Personal information
- Born: 8 February 1963 (age 63) Reykjavík, Iceland

Chess career
- Country: Iceland
- Title: Grandmaster (1985)
- FIDE rating: 2461 (July 2026)
- Peak rating: 2640 (July 2003)
- Peak ranking: No. 11 (January 1989)

= Jóhann Hjartarson =

Icelandic chess grandmaster (born 1963)

Jóhann Hjartarson (born 8 February 1963) is an Icelandic chess grandmaster and lawyer. He is a six-time Icelandic Chess Champion and a two-time Nordic Chess Champion. With occasional brief interruptions, he was the highest-rated Icelandic player from January 1989 to March 2015.

Since 1998, Johann has been the general counsel and secretary of the Icelandic biotechnology company deCODE genetics, a subsidiary of Amgen. Although he retired from professional chess when he began his legal career in the late 1990s, Johann still competes occasionally and remains one of the strongest chess players in Iceland.

==Chess career==
Jóhann earned the International Master title in 1984 and the Grandmaster title a year later. Among his best international tournament results are shared first place at Reykjavík in 1984 and 1992; shared first at the World Open 1991 in Philadelphia; equal third at Tilburg 1988 (+3−3=8); and sixth at Belgrade 1989 (+2−2=7). In 1987 he finished equal first at the Interzonal tournament in Szirák, Hungary and qualified for the World Championship Candidates Tournament in 1988. He defeated Viktor Korchnoi but lost to Anatoly Karpov in the quarterfinals. Jóhann competed in the FIDE world championship held with the knock-out format in 1998 and 2004.
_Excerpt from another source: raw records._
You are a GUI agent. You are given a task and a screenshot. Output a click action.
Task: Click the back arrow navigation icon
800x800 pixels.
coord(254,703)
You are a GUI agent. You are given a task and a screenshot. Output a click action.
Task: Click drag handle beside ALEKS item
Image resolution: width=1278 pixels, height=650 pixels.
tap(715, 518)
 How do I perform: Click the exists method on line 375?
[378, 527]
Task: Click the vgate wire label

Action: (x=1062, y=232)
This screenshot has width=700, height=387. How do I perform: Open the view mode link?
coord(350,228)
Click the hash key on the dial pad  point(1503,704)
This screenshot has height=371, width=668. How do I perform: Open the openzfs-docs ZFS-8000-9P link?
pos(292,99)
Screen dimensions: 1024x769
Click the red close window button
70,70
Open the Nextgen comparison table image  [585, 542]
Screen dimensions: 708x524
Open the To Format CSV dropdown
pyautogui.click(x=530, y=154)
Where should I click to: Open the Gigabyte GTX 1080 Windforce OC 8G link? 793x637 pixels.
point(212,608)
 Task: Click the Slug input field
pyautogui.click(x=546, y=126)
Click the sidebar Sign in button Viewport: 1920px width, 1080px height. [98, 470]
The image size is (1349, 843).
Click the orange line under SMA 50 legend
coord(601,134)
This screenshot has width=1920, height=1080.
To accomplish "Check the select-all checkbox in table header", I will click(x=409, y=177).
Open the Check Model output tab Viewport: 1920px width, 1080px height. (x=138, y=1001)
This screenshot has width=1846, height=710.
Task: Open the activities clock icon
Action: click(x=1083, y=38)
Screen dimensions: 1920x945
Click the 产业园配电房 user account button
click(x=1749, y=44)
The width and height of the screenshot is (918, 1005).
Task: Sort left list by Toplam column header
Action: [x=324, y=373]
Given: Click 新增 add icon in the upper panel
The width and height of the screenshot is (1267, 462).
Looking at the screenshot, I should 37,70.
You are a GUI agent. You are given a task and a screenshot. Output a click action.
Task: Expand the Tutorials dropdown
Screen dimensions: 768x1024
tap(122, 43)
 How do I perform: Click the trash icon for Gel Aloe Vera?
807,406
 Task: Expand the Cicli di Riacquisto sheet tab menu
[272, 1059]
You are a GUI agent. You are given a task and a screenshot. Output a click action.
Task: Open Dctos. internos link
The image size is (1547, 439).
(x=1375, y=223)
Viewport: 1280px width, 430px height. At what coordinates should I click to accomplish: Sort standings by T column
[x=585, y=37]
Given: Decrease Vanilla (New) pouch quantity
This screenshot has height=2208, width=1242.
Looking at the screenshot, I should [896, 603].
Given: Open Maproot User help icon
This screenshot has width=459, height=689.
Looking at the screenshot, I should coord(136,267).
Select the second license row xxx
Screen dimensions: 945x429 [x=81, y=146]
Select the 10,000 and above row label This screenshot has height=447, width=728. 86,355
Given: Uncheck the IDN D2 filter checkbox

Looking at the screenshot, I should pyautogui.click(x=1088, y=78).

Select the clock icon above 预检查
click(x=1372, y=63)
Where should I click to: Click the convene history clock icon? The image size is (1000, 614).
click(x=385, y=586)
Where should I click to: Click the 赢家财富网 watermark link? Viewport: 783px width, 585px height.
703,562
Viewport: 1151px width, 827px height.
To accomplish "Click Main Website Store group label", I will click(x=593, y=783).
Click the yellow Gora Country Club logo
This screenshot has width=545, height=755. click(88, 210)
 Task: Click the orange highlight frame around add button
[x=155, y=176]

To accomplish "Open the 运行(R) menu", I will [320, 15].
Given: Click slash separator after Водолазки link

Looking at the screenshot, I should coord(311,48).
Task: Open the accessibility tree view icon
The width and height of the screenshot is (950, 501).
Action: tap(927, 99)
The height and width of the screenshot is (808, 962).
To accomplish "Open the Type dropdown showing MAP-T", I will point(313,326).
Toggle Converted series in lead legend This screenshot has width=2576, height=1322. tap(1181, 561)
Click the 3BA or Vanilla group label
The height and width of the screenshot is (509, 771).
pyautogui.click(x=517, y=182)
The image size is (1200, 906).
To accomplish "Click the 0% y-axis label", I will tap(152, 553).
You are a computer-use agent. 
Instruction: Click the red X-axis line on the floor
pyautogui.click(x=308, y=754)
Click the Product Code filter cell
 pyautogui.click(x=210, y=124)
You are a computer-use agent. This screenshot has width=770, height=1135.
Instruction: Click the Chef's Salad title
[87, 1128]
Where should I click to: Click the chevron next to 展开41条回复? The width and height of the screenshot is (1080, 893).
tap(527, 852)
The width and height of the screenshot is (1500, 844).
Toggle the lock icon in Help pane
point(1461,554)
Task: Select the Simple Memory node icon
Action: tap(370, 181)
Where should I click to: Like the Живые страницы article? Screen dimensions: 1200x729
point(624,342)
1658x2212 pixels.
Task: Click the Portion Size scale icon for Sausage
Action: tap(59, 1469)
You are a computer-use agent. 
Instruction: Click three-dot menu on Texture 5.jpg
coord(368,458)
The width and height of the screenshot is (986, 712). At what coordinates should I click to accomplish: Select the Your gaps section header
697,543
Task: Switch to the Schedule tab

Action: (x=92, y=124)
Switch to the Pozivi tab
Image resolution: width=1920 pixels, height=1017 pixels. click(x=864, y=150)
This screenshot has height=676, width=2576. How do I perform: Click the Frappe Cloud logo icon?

Jóhann won the Icelandic Chess Championship in 1980, 1984, 1994, 1995, 1997 and 2016. He won the Nordic Chess Championship in 1997 and again twenty years later in 2017. With this latter win (in which he edged out Nils Grandelius on tiebreak score), Jóhann qualified to play in the FIDE World Cup 2017. He was eliminated in the first round by David Navara.

Jóhann has played for Iceland in the Chess Olympiad, World Team Chess Championship, European Team Chess Championship, World Senior Team Championships, World U26 Team Championship, World U16 Team Championship, Telechess Olympiad and Nordic Chess Cup. Playing at the European Chess Club Cup, he won the gold medal with German team Bayern Munich in 1992.